▶ [Exercise goal]: From the records below, copy each line in which the string "tree" occurs.

▶ [Record set]:
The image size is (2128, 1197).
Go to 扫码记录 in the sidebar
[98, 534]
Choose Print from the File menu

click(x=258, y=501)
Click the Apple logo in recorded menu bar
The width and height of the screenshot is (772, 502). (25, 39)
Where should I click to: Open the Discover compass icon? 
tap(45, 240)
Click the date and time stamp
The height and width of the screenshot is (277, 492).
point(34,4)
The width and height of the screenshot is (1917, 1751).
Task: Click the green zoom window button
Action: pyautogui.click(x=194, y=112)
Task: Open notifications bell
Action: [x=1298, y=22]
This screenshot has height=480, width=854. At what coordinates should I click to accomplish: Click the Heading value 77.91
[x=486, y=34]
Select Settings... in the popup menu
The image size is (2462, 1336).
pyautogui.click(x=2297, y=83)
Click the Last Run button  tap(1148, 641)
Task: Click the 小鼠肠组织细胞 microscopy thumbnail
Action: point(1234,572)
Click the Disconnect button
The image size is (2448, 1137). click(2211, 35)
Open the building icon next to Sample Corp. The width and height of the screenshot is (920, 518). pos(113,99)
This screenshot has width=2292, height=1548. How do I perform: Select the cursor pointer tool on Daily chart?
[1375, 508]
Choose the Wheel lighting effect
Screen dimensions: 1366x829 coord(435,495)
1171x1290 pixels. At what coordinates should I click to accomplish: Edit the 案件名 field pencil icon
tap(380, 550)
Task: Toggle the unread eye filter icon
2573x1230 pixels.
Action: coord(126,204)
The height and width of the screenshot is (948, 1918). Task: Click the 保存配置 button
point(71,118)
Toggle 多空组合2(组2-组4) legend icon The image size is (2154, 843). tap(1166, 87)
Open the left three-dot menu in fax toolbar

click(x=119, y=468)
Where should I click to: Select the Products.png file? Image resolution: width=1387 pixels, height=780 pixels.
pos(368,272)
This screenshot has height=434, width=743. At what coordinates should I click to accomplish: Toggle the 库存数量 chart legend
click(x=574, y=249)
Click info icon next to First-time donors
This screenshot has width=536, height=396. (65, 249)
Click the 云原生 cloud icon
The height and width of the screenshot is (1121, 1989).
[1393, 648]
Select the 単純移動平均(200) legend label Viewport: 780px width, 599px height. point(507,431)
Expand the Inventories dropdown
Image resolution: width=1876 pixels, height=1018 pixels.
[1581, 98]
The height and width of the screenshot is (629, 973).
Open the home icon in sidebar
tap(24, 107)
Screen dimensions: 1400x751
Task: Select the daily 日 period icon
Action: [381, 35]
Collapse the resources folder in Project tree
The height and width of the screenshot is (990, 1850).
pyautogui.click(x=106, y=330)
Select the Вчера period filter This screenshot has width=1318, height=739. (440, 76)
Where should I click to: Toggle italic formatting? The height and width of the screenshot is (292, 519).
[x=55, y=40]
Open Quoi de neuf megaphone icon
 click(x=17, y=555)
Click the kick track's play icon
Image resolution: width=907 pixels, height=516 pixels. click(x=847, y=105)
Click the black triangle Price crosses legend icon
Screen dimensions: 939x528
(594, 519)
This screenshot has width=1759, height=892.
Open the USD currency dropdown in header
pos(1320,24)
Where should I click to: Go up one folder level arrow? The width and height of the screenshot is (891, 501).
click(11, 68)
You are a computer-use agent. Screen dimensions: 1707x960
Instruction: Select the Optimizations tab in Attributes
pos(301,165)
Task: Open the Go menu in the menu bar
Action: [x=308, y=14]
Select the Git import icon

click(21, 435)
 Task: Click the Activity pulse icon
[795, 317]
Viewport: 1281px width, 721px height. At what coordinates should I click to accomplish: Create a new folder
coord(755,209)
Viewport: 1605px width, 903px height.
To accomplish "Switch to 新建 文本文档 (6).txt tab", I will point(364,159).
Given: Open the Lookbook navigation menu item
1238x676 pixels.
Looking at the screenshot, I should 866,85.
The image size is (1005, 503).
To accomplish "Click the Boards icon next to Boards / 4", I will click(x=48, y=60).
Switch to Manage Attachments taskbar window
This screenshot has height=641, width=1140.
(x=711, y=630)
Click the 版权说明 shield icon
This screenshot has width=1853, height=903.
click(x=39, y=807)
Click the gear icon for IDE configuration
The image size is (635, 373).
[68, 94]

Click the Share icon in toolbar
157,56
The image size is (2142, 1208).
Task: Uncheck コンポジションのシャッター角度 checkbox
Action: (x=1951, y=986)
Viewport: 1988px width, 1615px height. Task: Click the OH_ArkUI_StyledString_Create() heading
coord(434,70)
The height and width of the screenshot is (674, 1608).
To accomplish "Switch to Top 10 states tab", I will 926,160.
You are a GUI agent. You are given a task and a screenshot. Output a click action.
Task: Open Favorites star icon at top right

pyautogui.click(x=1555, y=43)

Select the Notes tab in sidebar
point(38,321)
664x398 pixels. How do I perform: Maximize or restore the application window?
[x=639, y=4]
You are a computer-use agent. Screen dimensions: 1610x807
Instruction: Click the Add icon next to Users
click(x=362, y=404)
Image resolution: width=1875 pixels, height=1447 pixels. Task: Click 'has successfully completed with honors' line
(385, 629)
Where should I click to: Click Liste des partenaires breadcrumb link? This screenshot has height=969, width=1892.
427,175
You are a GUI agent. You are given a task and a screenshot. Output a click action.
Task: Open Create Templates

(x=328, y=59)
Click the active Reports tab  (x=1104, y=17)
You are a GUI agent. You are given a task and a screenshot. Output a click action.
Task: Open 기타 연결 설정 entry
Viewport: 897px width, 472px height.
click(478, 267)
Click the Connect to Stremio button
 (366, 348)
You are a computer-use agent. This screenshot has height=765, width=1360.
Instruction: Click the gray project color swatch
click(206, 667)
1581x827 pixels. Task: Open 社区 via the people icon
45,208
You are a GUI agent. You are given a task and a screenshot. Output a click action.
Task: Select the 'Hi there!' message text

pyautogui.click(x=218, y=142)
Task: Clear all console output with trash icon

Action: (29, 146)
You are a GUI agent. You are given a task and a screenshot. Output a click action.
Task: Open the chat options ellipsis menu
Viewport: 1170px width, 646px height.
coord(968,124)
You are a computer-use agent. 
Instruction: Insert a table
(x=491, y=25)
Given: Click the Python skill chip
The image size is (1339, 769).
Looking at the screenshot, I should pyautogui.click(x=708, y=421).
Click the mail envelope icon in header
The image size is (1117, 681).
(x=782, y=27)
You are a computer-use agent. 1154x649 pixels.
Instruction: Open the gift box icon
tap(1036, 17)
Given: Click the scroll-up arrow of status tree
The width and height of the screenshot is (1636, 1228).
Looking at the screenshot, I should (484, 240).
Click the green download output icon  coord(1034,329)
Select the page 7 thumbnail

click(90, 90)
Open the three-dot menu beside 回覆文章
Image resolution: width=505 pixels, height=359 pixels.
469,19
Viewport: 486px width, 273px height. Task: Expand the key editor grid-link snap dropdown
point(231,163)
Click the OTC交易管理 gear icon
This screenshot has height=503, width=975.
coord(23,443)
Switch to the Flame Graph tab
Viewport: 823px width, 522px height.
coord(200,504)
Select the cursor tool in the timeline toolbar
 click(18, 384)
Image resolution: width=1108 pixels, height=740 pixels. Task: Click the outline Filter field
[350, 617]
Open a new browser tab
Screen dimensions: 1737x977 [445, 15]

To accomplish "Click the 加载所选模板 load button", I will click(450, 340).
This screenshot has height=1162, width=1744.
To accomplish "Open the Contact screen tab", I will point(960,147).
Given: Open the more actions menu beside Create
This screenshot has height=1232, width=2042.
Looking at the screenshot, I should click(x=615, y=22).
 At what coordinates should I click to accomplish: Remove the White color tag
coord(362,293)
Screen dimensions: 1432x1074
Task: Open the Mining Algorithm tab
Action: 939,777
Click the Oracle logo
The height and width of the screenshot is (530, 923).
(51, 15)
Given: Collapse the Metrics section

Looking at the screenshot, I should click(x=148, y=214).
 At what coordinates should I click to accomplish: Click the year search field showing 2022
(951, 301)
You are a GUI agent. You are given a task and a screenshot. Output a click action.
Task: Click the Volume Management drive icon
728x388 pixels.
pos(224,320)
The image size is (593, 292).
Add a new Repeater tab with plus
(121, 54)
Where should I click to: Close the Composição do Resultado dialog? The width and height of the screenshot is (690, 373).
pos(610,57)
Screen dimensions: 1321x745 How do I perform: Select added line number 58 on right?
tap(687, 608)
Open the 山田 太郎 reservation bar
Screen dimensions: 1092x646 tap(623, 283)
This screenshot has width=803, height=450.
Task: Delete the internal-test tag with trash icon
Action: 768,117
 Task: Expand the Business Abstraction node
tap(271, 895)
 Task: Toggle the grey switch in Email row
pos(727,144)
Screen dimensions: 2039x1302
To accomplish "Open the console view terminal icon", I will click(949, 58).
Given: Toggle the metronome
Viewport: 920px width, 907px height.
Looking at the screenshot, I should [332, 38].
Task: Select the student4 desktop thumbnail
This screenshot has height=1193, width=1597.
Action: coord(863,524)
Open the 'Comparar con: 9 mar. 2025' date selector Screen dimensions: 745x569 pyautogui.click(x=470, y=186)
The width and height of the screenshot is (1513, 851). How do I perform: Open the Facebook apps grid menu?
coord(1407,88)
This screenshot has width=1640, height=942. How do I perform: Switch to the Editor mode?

▶ [Solution below]:
Collapse the resources folder in Project tree
Given: Click the scroll-up arrow of status tree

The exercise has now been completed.